**DOCUMENT TEXT:**
################

Tuesday, March 24, 2015

What Reality TV Can Teach Us About Assessment

Back before I finally pulled the plug on my cable TV, I was once a reality TV addict. My favorites were the competition shows, the ones that pitted ordinary people against one another in a weekly competition, eliminating one person at a time until a victor emerged. Today, while I was doing a bit of last-minute rubric analysis with my students to make sure they understood the writing expectations for next week's state assessment, it occurred to me how much I could learn about good instruction--and particularly assessment--from the television I used to watch so avidly.

Let's take Project Runway as an example. On this show, a crop of wannabe designers performed ridiculous weekly challenges in hopes that a celebrity panel of Heidi Klum and her team of fashionistas would deem their garments worthy of remaining "in" the competition for another week. While designers toiled in the workroom, Tim Gunn periodically popped in to monitor progress, dispense advice, ask questions, make faces, and provide helpful suggestions about how the judges might react to the hastily assembled products. When the time limit expired, the designers paraded their outfits in front of the judges who each offered feedback and candid opinions before making a final judgment and declaring one of the designers "out." Throughout all of this, the producers of the show provided viewers with snippets of interviews with the contestants discussing their progress or lack thereof.

This design-and-judge approach is not unlike what goes on in classrooms all over the world. Teachers present challenges to their students, allow the students to work on them to demonstrate mastery, and assess the final products according to a rubric. Too often, though, we leave Tim Gunn and the interview snippets out of the equation. We go from assignment to summative assessment without allowing for formative assessment and student feedback along the way. Then we are frustrated when the final products don't meet our expectations or are surprised at the number of students who didn't succeed. Educators can't forget that it's our duty to check in with our students periodically along the way so we can catch them before they veer too far off track and offer them guidance to get back on course. Without the wisdom of Tim Gunn, the designers on Project Runway would struggle unnecessarily with a tricky seam construction, get bogged down on an insignificant detail, and fail to manage their time adequately, resulting in an unsatisfactory, slapdash, or incomplete final product. The show's interview clips provide opportunities for the contestants to voice their own understandings of the task and their progress. Similarly, we should require students to talk about their understanding of the assignments in their own words, to summarize the elements of the rubric, and to reflect on the work they are doing as they are doing it rather than waiting to reflect on the final product only. By encouraging this metacognition and awareness of the task and expectations, teachers can help students guide their progress, focus on the most important elements, and produce the best results possible.

################

**RECORDS PROVIDED:**
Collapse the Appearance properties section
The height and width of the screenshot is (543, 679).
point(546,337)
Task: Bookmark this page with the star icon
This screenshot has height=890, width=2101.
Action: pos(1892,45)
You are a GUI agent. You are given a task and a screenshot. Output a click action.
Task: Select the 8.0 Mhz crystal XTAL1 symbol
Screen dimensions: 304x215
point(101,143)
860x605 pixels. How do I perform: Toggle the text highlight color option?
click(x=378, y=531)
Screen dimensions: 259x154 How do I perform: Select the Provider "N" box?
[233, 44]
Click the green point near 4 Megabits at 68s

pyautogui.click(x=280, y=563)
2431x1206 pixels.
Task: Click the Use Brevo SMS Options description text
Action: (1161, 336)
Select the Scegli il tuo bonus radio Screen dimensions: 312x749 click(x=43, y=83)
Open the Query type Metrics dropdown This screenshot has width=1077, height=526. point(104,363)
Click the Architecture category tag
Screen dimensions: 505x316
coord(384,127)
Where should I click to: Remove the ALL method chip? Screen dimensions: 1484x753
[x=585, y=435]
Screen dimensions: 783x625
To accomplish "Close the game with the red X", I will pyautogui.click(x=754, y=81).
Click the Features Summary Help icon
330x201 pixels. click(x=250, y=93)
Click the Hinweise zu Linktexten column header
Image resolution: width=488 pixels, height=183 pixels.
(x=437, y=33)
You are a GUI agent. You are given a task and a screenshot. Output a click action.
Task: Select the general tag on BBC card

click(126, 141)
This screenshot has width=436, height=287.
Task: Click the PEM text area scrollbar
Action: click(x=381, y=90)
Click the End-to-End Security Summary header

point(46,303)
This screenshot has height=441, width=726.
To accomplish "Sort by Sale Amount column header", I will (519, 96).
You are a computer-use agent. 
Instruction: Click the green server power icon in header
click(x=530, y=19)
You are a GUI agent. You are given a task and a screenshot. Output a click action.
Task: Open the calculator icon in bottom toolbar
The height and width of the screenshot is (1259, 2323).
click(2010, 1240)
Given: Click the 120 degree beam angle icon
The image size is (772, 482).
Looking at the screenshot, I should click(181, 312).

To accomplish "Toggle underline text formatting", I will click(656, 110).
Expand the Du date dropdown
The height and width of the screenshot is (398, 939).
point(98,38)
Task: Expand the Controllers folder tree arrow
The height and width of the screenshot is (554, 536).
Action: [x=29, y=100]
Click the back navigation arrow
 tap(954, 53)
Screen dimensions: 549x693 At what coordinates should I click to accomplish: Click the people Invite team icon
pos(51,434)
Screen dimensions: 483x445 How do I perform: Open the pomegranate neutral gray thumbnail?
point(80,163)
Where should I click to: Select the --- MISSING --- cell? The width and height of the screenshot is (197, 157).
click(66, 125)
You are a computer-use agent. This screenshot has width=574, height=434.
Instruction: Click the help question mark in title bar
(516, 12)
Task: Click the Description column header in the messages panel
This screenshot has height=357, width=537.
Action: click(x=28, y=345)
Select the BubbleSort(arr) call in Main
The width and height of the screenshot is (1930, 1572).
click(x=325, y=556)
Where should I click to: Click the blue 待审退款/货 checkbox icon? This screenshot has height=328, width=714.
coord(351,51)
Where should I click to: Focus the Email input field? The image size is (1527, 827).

################

**GIVEN PROBLEM A:** List the things the blog post on reality TV and assessment says Tim Gunn does when he pops into the workroom.
**GIVEN PROBLEM B:** Carry on the blog post on reality TV and assessment from the point where it stops.
The records were drawn from a different source than the blog post on reality TV and assessment.

**EXERCISE RESPONSE A:**
- Monitor progress
- Dispense advice
- Ask questions
- Make faces
- Provide helpful suggestions about how the judges might react to the hastily assembled products

**EXERCISE RESPONSE B:**
Another show I miss from my cable television days is The Worst Cooks in America. In this delightful series, a hapless and inept bunch of newbies, who have been nominated by their loved ones due to their lack of culinary skills, enter an industrial kitchen to be mentored by two celebrity chefs who each take a team of non-cooks and attempt to pass them off as trained professionals. Each week, the chefs-in-training learn a new technique--poaching an egg, filleting a fish, making a sauce--and, once they've supposedly mastered it, get to create a meal on their own to showcase their new skill. After the "learning" stage in which the chefs offer guidance in the kitchen, the competitors must complete the final task without supervision while the celebrity chefs cower nervously in the corner and pray that their proteges can perform without their assistance. The final meal is eaten and judged, and one sad loser says goodbye to the TV kitchen and goes home to inflict his or her under-appreciated cooking skills on the family.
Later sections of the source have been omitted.